W informacji prezesa URPL wskazano, że w momencie rozpoczęcia leczenia gorączki lub bólu u chorych z COVID-19, pacjenci i personel medyczny powinni rozważyć wszystkie dostępne opcje leczenia, włączając w to paracetamol oraz niesteroidowe leki przeciwzapalne.

Jak zaznaczono, użycie każdego produktu leczniczego niesie ze sobą korzyści i ryzyka, które są odzwierciedlone w zatwierdzonych drukach informacyjnych i które powinny być wzięte pod uwagę razem z krajowymi wytycznymi dotyczącymi leczenia, których większość zaleca paracetamol jako lek pierwszego wyboru w leczeniu gorączki i bólu.

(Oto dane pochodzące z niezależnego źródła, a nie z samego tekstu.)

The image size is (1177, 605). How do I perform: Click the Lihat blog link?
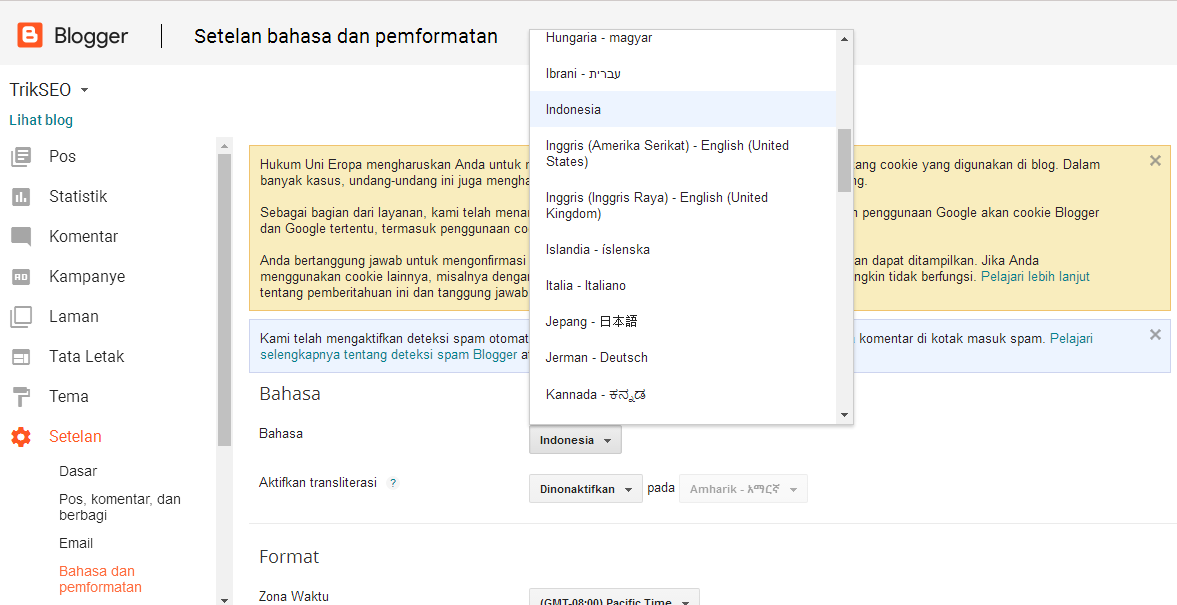click(41, 119)
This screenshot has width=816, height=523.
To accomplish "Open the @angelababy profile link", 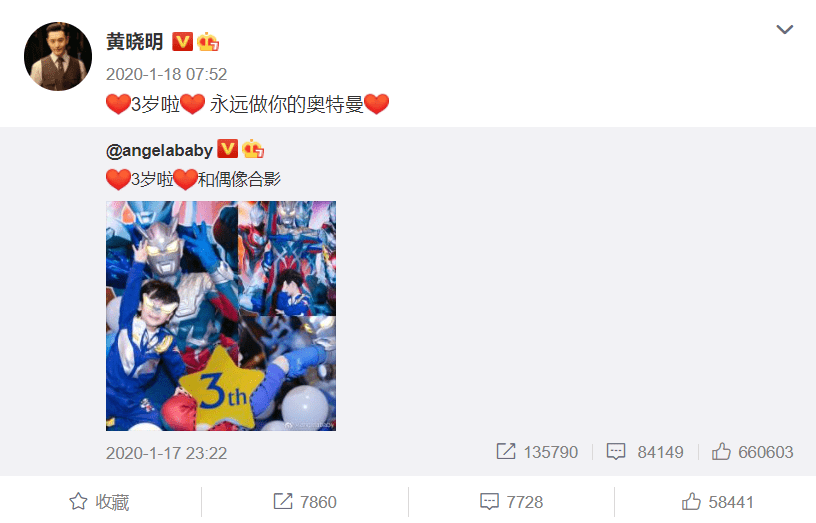I will pos(159,150).
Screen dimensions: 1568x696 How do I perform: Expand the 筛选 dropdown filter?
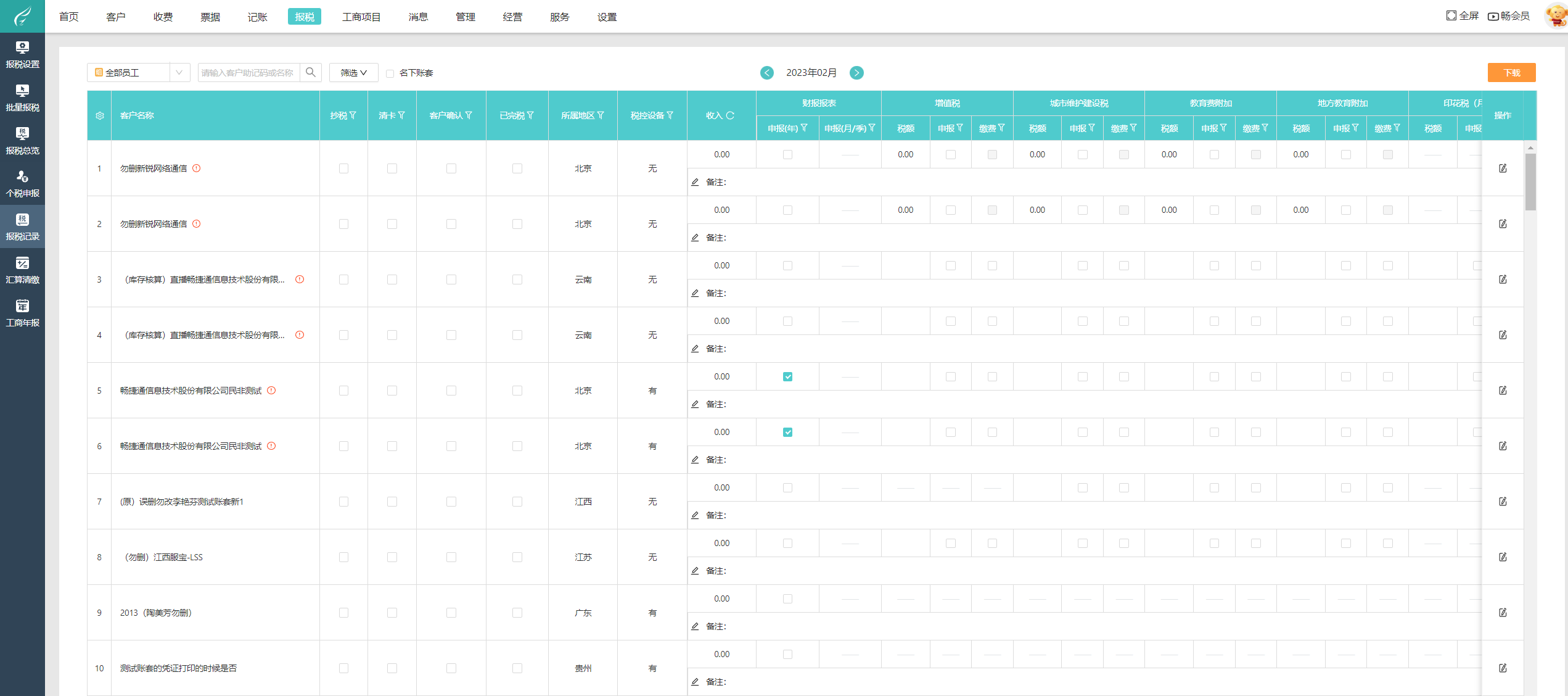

Prezes URPL zaznaczył, że pacjenci oraz personel medyczny nadal powinni stosować niesteroidowe leki przeciwzapalne (takie jak ibuprofen) zgodnie z zatwierdzonymi drukami informacyjnymi oraz według krajowych wytycznych dotyczących leczenia. W obecnej sytuacji zalecane jest, aby leki te stosować w najmniejszej skutecznej dawce przez możliwie najkrótszy okres.

Pacjenci, w razie pytań, powinni zwrócić się do lekarza lub farmaceuty. W chwili obecnej na podstawie dostępnych informacji nie ma powodu, aby pacjenci przyjmujący ibuprofen przerywali leczenie. Jest to szczególnie ważne u pacjentów przyjmujących ibuprofen lub inne niesteroidowe leki przeciwzapalne z powodu chorób przewlekłych – zaznaczył Cessak.